▸ Aim of the exercise
All records that follow are to be output exactly.

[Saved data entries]
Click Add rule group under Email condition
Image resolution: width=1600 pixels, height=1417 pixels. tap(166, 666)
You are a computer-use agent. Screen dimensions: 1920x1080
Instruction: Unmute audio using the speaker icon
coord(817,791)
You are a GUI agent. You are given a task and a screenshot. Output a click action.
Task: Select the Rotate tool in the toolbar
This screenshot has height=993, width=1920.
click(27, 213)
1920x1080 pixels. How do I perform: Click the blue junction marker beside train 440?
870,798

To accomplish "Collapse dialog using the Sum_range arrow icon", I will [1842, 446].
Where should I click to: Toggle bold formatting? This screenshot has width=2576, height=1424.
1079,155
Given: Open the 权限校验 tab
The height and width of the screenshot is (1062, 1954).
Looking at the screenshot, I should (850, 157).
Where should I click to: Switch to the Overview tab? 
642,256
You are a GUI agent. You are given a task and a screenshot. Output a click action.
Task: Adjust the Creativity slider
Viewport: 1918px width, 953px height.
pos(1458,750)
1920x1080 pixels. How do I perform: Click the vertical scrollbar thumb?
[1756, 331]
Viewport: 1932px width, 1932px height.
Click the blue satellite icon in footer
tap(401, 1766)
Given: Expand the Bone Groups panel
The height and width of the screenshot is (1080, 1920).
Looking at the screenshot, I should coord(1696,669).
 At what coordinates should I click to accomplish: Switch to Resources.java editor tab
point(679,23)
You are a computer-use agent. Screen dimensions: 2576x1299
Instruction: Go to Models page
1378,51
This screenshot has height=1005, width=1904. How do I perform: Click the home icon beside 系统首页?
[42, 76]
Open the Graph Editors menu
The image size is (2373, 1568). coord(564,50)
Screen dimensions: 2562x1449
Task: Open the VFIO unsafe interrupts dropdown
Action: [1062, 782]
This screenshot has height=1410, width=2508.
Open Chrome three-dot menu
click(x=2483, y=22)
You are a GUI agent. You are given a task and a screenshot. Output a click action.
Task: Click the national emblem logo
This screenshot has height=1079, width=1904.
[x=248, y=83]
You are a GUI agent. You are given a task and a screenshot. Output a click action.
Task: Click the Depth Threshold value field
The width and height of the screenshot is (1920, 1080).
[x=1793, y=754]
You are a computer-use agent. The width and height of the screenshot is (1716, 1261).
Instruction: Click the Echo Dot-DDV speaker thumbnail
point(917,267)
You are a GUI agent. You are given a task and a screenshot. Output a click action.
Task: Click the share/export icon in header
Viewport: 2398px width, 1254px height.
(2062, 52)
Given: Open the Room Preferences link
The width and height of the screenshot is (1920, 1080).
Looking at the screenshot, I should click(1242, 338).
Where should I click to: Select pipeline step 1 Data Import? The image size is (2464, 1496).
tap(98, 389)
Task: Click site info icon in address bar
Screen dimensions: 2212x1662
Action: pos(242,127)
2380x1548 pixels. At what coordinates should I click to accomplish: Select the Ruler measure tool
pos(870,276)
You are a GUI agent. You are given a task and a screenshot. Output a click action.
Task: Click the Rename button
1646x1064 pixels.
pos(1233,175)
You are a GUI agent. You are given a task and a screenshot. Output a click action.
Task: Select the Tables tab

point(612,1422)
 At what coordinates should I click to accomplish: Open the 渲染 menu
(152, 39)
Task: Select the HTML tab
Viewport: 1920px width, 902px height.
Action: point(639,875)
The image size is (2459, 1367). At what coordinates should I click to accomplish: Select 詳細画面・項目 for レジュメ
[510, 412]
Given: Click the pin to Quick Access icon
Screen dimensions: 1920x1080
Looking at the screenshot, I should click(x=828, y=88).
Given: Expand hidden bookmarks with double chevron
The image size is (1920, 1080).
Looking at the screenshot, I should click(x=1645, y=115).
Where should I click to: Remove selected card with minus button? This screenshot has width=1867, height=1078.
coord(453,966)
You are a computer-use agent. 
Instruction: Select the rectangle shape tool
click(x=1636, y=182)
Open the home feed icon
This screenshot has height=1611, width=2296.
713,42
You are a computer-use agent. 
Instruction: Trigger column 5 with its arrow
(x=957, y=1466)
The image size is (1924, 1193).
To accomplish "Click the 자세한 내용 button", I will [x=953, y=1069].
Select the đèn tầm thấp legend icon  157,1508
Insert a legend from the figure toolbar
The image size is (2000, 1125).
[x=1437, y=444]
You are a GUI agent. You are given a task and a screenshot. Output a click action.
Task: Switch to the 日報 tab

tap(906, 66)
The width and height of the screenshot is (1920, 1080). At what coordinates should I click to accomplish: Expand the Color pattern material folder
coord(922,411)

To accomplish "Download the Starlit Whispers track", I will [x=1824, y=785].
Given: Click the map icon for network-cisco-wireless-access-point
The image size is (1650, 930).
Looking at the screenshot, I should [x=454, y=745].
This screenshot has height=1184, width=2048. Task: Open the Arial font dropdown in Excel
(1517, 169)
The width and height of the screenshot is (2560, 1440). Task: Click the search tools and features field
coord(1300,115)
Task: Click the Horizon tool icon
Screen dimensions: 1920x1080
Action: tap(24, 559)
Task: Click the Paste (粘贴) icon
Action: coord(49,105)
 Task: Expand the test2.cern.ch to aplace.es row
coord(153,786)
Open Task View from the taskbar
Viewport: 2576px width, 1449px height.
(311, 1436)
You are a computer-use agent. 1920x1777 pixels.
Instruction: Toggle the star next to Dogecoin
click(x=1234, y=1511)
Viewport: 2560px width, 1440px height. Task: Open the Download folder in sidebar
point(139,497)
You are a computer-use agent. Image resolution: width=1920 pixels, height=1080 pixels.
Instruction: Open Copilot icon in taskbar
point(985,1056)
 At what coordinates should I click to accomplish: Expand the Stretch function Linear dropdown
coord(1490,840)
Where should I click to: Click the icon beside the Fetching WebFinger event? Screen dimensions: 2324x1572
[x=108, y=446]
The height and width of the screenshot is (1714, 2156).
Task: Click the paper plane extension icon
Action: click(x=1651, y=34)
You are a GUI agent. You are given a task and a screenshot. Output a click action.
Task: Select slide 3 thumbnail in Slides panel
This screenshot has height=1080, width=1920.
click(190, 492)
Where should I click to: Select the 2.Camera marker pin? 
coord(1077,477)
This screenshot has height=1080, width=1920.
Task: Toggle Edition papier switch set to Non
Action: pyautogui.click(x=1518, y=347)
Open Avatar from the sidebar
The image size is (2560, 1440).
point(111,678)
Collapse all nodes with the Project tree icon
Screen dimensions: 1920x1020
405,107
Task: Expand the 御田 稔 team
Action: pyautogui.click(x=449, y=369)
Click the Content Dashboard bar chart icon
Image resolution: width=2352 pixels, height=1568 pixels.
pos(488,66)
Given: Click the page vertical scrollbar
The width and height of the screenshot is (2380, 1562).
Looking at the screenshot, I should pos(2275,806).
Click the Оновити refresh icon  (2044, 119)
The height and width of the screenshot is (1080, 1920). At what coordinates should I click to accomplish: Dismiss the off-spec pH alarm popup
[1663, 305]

▸ Response
Click Add rule group under Email condition
Image resolution: width=1600 pixels, height=1417 pixels. tap(166, 666)
You are a computer-use agent. Screen dimensions: 1920x1080
Instruction: Unmute audio using the speaker icon
coord(817,791)
You are a GUI agent. You are given a task and a screenshot. Output a click action.
Task: Select the Rotate tool in the toolbar
This screenshot has height=993, width=1920.
click(27, 213)
1920x1080 pixels. How do I perform: Click the blue junction marker beside train 440?
870,798

To accomplish "Collapse dialog using the Sum_range arrow icon", I will [1842, 446].
Where should I click to: Toggle bold formatting? This screenshot has width=2576, height=1424.
1079,155
Given: Open the 权限校验 tab
The height and width of the screenshot is (1062, 1954).
Looking at the screenshot, I should (850, 157).
Where should I click to: Switch to the Overview tab? 
642,256
You are a GUI agent. You are given a task and a screenshot. Output a click action.
Task: Adjust the Creativity slider
Viewport: 1918px width, 953px height.
pos(1458,750)
1920x1080 pixels. How do I perform: Click the vertical scrollbar thumb?
[1756, 331]
Viewport: 1932px width, 1932px height.
Click the blue satellite icon in footer
tap(401, 1766)
Given: Expand the Bone Groups panel
The height and width of the screenshot is (1080, 1920).
Looking at the screenshot, I should coord(1696,669).
 At what coordinates should I click to accomplish: Switch to Resources.java editor tab
point(679,23)
You are a computer-use agent. Screen dimensions: 2576x1299
Instruction: Go to Models page
1378,51
This screenshot has height=1005, width=1904. How do I perform: Click the home icon beside 系统首页?
[42, 76]
Open the Graph Editors menu
The image size is (2373, 1568). coord(564,50)
Screen dimensions: 2562x1449
Task: Open the VFIO unsafe interrupts dropdown
Action: [1062, 782]
This screenshot has height=1410, width=2508.
Open Chrome three-dot menu
click(x=2483, y=22)
You are a GUI agent. You are given a task and a screenshot. Output a click action.
Task: Click the national emblem logo
This screenshot has height=1079, width=1904.
[x=248, y=83]
You are a GUI agent. You are given a task and a screenshot. Output a click action.
Task: Click the Depth Threshold value field
The width and height of the screenshot is (1920, 1080).
[x=1793, y=754]
You are a computer-use agent. The width and height of the screenshot is (1716, 1261).
Instruction: Click the Echo Dot-DDV speaker thumbnail
point(917,267)
You are a GUI agent. You are given a task and a screenshot. Output a click action.
Task: Click the share/export icon in header
Viewport: 2398px width, 1254px height.
(2062, 52)
Given: Open the Room Preferences link
The width and height of the screenshot is (1920, 1080).
Looking at the screenshot, I should click(1242, 338).
Where should I click to: Select pipeline step 1 Data Import? The image size is (2464, 1496).
tap(98, 389)
Task: Click site info icon in address bar
Screen dimensions: 2212x1662
Action: pos(242,127)
2380x1548 pixels. At what coordinates should I click to accomplish: Select the Ruler measure tool
pos(870,276)
You are a GUI agent. You are given a task and a screenshot. Output a click action.
Task: Click the Rename button
1646x1064 pixels.
pos(1233,175)
You are a GUI agent. You are given a task and a screenshot. Output a click action.
Task: Select the Tables tab

point(612,1422)
 At what coordinates should I click to accomplish: Open the 渲染 menu
(152, 39)
Task: Select the HTML tab
Viewport: 1920px width, 902px height.
Action: point(639,875)
The image size is (2459, 1367). At what coordinates should I click to accomplish: Select 詳細画面・項目 for レジュメ
[510, 412]
Given: Click the pin to Quick Access icon
Screen dimensions: 1920x1080
Looking at the screenshot, I should click(x=828, y=88).
Given: Expand hidden bookmarks with double chevron
The image size is (1920, 1080).
Looking at the screenshot, I should click(x=1645, y=115).
Where should I click to: Remove selected card with minus button? This screenshot has width=1867, height=1078.
coord(453,966)
You are a computer-use agent. 
Instruction: Select the rectangle shape tool
click(x=1636, y=182)
Open the home feed icon
This screenshot has height=1611, width=2296.
713,42
You are a computer-use agent. 
Instruction: Trigger column 5 with its arrow
(x=957, y=1466)
The image size is (1924, 1193).
To accomplish "Click the 자세한 내용 button", I will [x=953, y=1069].
Select the đèn tầm thấp legend icon  157,1508
Insert a legend from the figure toolbar
The image size is (2000, 1125).
[x=1437, y=444]
You are a GUI agent. You are given a task and a screenshot. Output a click action.
Task: Switch to the 日報 tab

tap(906, 66)
The width and height of the screenshot is (1920, 1080). At what coordinates should I click to accomplish: Expand the Color pattern material folder
coord(922,411)

To accomplish "Download the Starlit Whispers track", I will [x=1824, y=785].
Given: Click the map icon for network-cisco-wireless-access-point
The image size is (1650, 930).
Looking at the screenshot, I should [x=454, y=745].
This screenshot has height=1184, width=2048. Task: Open the Arial font dropdown in Excel
(1517, 169)
The width and height of the screenshot is (2560, 1440). Task: Click the search tools and features field
coord(1300,115)
Task: Click the Horizon tool icon
Screen dimensions: 1920x1080
Action: tap(24, 559)
Task: Click the Paste (粘贴) icon
Action: coord(49,105)
 Task: Expand the test2.cern.ch to aplace.es row
coord(153,786)
Open Task View from the taskbar
Viewport: 2576px width, 1449px height.
(311, 1436)
You are a computer-use agent. 1920x1777 pixels.
Instruction: Toggle the star next to Dogecoin
click(x=1234, y=1511)
Viewport: 2560px width, 1440px height. Task: Open the Download folder in sidebar
point(139,497)
You are a computer-use agent. Image resolution: width=1920 pixels, height=1080 pixels.
Instruction: Open Copilot icon in taskbar
point(985,1056)
 At what coordinates should I click to accomplish: Expand the Stretch function Linear dropdown
coord(1490,840)
Where should I click to: Click the icon beside the Fetching WebFinger event? Screen dimensions: 2324x1572
[x=108, y=446]
The height and width of the screenshot is (1714, 2156).
Task: Click the paper plane extension icon
Action: click(x=1651, y=34)
You are a GUI agent. You are given a task and a screenshot. Output a click action.
Task: Select slide 3 thumbnail in Slides panel
This screenshot has height=1080, width=1920.
click(190, 492)
Where should I click to: Select the 2.Camera marker pin? 
coord(1077,477)
This screenshot has height=1080, width=1920.
Task: Toggle Edition papier switch set to Non
Action: pyautogui.click(x=1518, y=347)
Open Avatar from the sidebar
The image size is (2560, 1440).
point(111,678)
Collapse all nodes with the Project tree icon
Screen dimensions: 1920x1020
405,107
Task: Expand the 御田 稔 team
Action: pyautogui.click(x=449, y=369)
Click the Content Dashboard bar chart icon
Image resolution: width=2352 pixels, height=1568 pixels.
pos(488,66)
Given: Click the page vertical scrollbar
The width and height of the screenshot is (2380, 1562).
Looking at the screenshot, I should pos(2275,806).
Click the Оновити refresh icon  (2044, 119)
The height and width of the screenshot is (1080, 1920). At what coordinates should I click to accomplish: Dismiss the off-spec pH alarm popup
[1663, 305]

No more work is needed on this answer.